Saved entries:
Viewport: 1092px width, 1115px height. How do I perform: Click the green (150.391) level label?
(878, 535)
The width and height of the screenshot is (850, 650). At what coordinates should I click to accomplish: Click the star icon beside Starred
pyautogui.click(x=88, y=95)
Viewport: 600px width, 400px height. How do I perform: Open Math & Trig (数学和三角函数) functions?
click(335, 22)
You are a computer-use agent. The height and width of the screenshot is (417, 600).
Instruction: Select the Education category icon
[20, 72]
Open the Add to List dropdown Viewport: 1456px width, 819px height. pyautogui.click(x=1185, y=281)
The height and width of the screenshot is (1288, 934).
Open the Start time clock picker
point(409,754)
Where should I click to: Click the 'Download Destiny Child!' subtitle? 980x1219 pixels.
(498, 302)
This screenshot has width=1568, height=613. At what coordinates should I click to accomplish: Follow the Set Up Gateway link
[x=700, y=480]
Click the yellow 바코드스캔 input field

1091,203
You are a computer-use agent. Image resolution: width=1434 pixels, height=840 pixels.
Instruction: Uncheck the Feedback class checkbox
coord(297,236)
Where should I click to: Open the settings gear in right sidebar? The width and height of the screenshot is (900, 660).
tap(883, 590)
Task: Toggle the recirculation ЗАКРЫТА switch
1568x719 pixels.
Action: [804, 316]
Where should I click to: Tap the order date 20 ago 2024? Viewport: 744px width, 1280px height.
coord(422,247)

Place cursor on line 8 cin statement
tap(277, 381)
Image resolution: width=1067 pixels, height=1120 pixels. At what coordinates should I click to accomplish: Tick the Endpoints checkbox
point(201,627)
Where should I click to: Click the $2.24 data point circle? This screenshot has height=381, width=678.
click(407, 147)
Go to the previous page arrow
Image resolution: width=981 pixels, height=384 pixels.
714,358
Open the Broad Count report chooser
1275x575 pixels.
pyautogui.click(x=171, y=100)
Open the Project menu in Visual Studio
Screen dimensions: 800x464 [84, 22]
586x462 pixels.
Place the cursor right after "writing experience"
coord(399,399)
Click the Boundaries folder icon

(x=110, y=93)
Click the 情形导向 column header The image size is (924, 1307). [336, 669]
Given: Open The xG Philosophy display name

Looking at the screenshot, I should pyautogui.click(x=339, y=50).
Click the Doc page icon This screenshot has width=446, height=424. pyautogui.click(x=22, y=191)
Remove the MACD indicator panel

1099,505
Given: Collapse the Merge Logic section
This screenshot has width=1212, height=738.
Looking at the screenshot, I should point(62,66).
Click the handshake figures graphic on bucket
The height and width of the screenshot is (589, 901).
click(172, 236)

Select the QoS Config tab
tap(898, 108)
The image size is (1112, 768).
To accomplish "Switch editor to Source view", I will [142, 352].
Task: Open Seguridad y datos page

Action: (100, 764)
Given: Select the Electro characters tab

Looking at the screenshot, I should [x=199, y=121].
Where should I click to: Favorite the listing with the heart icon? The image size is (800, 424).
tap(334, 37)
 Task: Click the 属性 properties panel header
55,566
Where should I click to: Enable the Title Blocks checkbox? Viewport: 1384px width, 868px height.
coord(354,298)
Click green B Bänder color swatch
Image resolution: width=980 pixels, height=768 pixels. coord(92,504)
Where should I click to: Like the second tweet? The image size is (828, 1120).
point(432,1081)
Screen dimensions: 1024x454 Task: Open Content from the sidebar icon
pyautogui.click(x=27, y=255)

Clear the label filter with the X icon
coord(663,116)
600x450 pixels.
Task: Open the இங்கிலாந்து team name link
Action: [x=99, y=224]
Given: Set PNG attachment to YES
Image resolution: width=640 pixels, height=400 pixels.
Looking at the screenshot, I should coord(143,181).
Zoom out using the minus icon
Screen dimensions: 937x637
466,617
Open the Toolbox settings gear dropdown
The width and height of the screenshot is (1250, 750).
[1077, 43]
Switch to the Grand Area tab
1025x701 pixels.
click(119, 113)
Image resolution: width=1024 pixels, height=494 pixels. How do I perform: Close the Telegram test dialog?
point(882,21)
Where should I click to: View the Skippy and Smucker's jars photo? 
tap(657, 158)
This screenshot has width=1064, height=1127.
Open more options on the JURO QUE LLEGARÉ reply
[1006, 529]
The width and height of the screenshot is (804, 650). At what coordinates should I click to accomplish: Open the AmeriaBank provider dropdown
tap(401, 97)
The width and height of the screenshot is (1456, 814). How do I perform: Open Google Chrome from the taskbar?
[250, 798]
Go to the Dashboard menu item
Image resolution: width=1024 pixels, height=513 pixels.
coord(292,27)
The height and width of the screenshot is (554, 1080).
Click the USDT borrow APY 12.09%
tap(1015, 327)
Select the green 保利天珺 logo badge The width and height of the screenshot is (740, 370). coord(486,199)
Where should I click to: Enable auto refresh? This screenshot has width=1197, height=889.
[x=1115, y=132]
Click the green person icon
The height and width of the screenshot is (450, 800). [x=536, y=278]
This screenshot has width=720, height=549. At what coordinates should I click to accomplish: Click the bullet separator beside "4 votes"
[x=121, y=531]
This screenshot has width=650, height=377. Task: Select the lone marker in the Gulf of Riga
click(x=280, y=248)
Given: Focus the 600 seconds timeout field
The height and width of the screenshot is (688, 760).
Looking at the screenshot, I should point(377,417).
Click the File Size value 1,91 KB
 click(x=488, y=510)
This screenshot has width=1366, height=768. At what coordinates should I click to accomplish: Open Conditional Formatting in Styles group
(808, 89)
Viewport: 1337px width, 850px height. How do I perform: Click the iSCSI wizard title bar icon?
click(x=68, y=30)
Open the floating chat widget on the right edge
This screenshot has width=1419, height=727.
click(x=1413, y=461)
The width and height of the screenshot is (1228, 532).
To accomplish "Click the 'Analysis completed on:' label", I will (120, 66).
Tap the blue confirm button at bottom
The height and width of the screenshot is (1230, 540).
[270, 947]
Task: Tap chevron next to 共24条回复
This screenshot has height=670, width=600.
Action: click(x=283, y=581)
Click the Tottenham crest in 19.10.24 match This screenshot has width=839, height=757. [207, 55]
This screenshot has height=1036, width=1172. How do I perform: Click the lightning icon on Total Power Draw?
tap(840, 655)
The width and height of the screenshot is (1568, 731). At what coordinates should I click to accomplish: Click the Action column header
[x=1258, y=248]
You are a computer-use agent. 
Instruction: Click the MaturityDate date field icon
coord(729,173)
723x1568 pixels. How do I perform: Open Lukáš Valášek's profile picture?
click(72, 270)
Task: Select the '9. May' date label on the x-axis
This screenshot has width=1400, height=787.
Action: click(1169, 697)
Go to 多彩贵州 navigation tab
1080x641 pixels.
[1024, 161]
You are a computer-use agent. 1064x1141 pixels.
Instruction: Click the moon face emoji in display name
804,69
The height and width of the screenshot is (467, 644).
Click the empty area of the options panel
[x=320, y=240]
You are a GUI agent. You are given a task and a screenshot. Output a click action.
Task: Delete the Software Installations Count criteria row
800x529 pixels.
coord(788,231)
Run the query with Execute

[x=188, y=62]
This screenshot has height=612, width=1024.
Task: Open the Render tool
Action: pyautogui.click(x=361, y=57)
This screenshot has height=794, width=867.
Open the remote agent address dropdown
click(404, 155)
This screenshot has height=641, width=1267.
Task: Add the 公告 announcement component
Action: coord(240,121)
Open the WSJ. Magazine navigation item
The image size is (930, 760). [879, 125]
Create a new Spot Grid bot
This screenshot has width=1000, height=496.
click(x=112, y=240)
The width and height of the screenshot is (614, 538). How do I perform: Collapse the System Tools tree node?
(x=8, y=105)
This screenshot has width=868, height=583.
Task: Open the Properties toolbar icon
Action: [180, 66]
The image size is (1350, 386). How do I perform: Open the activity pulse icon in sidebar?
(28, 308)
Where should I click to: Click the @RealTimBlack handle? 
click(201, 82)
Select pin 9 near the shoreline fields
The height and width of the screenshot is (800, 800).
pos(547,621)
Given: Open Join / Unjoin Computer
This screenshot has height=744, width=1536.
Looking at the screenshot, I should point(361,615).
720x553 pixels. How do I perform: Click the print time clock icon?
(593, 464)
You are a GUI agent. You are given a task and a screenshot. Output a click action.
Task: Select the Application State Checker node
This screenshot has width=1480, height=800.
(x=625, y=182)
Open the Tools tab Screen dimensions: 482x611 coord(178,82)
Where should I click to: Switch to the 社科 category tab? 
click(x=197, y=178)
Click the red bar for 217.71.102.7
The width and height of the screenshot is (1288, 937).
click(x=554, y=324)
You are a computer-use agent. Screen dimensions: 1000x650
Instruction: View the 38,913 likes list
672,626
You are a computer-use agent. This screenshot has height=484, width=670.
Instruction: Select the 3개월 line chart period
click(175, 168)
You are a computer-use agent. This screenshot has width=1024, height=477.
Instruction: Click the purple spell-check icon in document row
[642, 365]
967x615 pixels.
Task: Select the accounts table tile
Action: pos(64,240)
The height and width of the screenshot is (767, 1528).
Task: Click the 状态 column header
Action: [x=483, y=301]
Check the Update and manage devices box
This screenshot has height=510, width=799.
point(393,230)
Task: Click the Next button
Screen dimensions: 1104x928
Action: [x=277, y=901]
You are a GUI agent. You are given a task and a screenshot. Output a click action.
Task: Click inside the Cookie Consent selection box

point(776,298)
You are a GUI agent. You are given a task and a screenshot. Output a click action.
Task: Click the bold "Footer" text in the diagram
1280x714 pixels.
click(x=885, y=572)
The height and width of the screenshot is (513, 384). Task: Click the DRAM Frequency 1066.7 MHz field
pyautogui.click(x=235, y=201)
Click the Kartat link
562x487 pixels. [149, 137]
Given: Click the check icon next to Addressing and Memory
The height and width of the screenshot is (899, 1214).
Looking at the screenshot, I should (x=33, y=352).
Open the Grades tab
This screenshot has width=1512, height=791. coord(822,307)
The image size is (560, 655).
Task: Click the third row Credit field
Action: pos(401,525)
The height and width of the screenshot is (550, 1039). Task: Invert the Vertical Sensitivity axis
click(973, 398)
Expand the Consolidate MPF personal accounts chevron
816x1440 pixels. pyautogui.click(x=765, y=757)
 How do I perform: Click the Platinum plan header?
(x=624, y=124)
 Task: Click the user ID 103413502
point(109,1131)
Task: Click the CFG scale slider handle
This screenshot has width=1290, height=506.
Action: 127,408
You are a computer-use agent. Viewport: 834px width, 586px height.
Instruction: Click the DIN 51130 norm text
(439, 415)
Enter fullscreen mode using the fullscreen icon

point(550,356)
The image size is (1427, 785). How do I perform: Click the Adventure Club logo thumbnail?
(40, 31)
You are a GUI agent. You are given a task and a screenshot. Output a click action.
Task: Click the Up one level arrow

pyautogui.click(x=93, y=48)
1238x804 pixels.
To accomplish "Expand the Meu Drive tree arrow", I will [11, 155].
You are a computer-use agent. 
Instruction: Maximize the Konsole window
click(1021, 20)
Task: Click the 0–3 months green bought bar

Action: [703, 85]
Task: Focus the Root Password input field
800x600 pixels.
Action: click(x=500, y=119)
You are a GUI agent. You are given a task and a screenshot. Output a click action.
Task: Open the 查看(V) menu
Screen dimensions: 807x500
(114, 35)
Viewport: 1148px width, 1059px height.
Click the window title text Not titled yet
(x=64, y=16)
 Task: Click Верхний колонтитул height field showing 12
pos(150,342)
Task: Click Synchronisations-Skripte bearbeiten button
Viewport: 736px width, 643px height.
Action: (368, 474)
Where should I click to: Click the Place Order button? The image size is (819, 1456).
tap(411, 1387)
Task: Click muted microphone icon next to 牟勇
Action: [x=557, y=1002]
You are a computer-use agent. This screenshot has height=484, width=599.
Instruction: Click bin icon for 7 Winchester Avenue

- WHAT TO PRODUCE
Could you restate word for word the lines above, from the one that contains "This screenshot has width=1419, height=727." through the one that contains "You are a computer-use agent. 1064x1141", and no others?

- REPLY
This screenshot has width=1419, height=727.
click(x=1413, y=461)
The width and height of the screenshot is (1228, 532).
To accomplish "Click the 'Analysis completed on:' label", I will (120, 66).
Tap the blue confirm button at bottom
The height and width of the screenshot is (1230, 540).
[270, 947]
Task: Tap chevron next to 共24条回复
This screenshot has height=670, width=600.
Action: click(x=283, y=581)
Click the Tottenham crest in 19.10.24 match This screenshot has width=839, height=757. [207, 55]
This screenshot has height=1036, width=1172. How do I perform: Click the lightning icon on Total Power Draw?
tap(840, 655)
The width and height of the screenshot is (1568, 731). At what coordinates should I click to accomplish: Click the Action column header
[x=1258, y=248]
You are a computer-use agent. 
Instruction: Click the MaturityDate date field icon
coord(729,173)
723x1568 pixels. How do I perform: Open Lukáš Valášek's profile picture?
click(72, 270)
Task: Select the '9. May' date label on the x-axis
This screenshot has width=1400, height=787.
Action: click(1169, 697)
Go to 多彩贵州 navigation tab
1080x641 pixels.
[1024, 161]
You are a computer-use agent. 1064x1141 pixels.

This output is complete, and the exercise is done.